STATEHOUSE (Oct. 15, 2009) - Members of the Commission on Military and Veteran Affairs learned Wednesday employment projections at the Camp Atterbury-Muscatatuck Urban Training Center may approach the 5,000 mark by 2012.
Sen. Tom Wyss (R-Fort Wayne) - who chairs the committee - said the news represented yet another chapter in the remarkable story of how a former state hospital facility had been transformed into something that's now being utilized by soldiers all across the nation and even other countries throughout the world.
"I'm sorry all Hoosiers cannot see what a tremendous job the Indiana National Guard is doing at Camp Atterbury-Muscatatuck," Wyss said. "Foresight of the guard has turned a facility that was destined to be demolished into what is now a world-class urban warfare training center for our military and homeland security."
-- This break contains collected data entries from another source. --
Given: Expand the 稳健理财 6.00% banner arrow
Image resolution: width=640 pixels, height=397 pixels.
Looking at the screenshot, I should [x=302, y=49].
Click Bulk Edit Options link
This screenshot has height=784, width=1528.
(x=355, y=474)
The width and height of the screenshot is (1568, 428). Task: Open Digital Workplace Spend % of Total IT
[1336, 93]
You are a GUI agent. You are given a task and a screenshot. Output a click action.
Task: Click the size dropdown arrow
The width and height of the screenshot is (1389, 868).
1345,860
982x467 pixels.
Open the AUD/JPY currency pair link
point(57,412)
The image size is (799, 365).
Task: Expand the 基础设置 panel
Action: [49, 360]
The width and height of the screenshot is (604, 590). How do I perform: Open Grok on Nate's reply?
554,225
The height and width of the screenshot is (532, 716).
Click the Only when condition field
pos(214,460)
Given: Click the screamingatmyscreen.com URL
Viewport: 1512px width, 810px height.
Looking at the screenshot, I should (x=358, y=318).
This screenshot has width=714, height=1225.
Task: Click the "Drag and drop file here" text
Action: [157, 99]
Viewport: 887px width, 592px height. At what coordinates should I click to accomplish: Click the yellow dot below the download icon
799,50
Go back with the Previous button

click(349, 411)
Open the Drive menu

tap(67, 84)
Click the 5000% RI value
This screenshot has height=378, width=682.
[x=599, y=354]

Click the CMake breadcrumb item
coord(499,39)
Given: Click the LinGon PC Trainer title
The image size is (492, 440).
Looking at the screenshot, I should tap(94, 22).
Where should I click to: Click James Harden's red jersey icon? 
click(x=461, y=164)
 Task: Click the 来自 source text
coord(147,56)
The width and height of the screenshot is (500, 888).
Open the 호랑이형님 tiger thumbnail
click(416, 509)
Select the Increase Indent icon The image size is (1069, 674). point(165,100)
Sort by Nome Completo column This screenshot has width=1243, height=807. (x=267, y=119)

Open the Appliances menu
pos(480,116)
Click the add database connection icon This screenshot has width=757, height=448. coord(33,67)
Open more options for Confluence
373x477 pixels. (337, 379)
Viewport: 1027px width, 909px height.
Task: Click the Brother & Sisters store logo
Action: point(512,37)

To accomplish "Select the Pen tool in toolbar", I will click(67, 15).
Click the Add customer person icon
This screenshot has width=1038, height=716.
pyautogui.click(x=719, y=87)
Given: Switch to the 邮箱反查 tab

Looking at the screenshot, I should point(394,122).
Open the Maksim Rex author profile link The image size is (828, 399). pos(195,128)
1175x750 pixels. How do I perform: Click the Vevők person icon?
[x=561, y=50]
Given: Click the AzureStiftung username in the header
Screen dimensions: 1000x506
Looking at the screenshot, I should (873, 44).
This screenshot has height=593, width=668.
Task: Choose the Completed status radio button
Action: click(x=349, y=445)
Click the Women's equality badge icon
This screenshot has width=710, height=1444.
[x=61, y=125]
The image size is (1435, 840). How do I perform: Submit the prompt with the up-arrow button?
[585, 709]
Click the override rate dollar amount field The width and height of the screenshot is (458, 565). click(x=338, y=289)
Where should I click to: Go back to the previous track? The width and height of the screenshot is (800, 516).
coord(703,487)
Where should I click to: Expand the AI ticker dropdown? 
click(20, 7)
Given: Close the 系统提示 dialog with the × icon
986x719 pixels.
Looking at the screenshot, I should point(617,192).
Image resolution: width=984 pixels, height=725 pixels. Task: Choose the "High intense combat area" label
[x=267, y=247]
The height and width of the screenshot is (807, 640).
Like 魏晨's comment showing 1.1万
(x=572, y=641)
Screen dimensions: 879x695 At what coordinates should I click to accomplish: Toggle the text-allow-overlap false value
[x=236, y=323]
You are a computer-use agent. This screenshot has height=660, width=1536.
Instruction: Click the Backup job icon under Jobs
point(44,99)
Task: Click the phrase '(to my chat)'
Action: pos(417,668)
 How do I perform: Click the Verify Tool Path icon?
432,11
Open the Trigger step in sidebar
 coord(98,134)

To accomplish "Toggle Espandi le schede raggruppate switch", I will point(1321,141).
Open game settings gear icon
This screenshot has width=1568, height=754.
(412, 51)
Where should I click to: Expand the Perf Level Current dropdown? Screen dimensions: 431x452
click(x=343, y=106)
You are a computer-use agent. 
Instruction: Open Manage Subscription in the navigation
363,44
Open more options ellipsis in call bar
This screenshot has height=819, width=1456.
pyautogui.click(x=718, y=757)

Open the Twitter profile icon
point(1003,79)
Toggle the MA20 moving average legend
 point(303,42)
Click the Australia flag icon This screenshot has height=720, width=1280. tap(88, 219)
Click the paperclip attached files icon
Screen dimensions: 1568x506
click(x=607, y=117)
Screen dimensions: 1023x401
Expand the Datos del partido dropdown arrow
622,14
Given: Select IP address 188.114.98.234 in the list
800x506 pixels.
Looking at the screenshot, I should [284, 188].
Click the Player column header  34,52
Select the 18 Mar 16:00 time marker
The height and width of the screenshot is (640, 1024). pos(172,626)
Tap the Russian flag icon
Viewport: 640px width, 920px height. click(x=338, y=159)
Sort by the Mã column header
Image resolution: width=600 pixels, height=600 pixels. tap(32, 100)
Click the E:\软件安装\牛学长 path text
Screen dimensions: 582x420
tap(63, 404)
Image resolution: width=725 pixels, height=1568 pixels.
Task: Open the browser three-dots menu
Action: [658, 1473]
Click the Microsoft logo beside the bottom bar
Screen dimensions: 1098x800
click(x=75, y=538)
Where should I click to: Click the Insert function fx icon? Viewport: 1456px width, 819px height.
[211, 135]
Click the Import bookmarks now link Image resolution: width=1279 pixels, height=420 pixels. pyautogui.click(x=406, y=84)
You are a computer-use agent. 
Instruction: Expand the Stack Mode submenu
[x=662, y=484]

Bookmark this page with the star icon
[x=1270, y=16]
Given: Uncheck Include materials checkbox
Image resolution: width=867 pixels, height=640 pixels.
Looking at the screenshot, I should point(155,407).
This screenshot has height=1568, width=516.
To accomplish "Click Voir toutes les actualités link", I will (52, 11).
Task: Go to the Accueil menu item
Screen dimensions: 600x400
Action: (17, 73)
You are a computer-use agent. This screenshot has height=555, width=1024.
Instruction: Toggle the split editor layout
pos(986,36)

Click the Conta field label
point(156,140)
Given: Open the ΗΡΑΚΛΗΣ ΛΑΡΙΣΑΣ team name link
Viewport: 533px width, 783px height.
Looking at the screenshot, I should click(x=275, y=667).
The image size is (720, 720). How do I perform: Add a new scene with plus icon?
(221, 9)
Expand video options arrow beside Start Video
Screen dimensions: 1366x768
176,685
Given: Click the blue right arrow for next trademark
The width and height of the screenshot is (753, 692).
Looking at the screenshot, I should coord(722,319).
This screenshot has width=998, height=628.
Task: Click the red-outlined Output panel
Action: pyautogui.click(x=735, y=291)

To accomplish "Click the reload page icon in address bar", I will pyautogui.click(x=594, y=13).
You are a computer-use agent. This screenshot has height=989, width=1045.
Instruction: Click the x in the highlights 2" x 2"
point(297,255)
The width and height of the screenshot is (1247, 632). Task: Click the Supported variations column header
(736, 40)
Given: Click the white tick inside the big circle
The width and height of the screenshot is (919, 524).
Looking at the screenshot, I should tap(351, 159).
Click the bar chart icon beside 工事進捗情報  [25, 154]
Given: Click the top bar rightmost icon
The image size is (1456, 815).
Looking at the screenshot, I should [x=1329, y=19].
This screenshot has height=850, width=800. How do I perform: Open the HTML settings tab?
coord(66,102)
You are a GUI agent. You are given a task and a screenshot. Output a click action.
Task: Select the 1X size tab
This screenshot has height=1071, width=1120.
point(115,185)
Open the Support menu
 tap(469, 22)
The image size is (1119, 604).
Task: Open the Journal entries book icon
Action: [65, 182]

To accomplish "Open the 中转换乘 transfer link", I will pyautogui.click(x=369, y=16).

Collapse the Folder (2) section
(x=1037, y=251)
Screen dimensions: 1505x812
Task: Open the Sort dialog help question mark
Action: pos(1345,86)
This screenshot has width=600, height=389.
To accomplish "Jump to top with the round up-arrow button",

During a presentation by Brigadier General Clif Tooley, committee members learned employment at the combined facilities has risen from just 100 jobs in 2001 to nearly 3,000 today. He said estimates are as many as 4,766 people could be working at the complex by 2012.
By comparison, Tooley said the two facilities combined housed just 100 jobs and had a financial impact of $9 million in 2001. Eight years later, Tooley said the financial impact is now more than $428 million, with as many as 10,000 daily users at the center.
Home to a mental hospital dating back to 1919, Wyss said the state was prepared to spend up to $35 million to tear down Muscatatuck's buildings and turn the grounds into a tree farm.
"They have taken something that used to be an expense for the state to operate and turned it into a billion dollar asset - with hundreds of millions in federal funds to be dedicated here over the next several years," Wyss said.
Among the many users of the facilities now include the Army, Air Force/Air Guard, civilian first responders Homeland Defense, Civil Air Patrol and the U.S. State Department.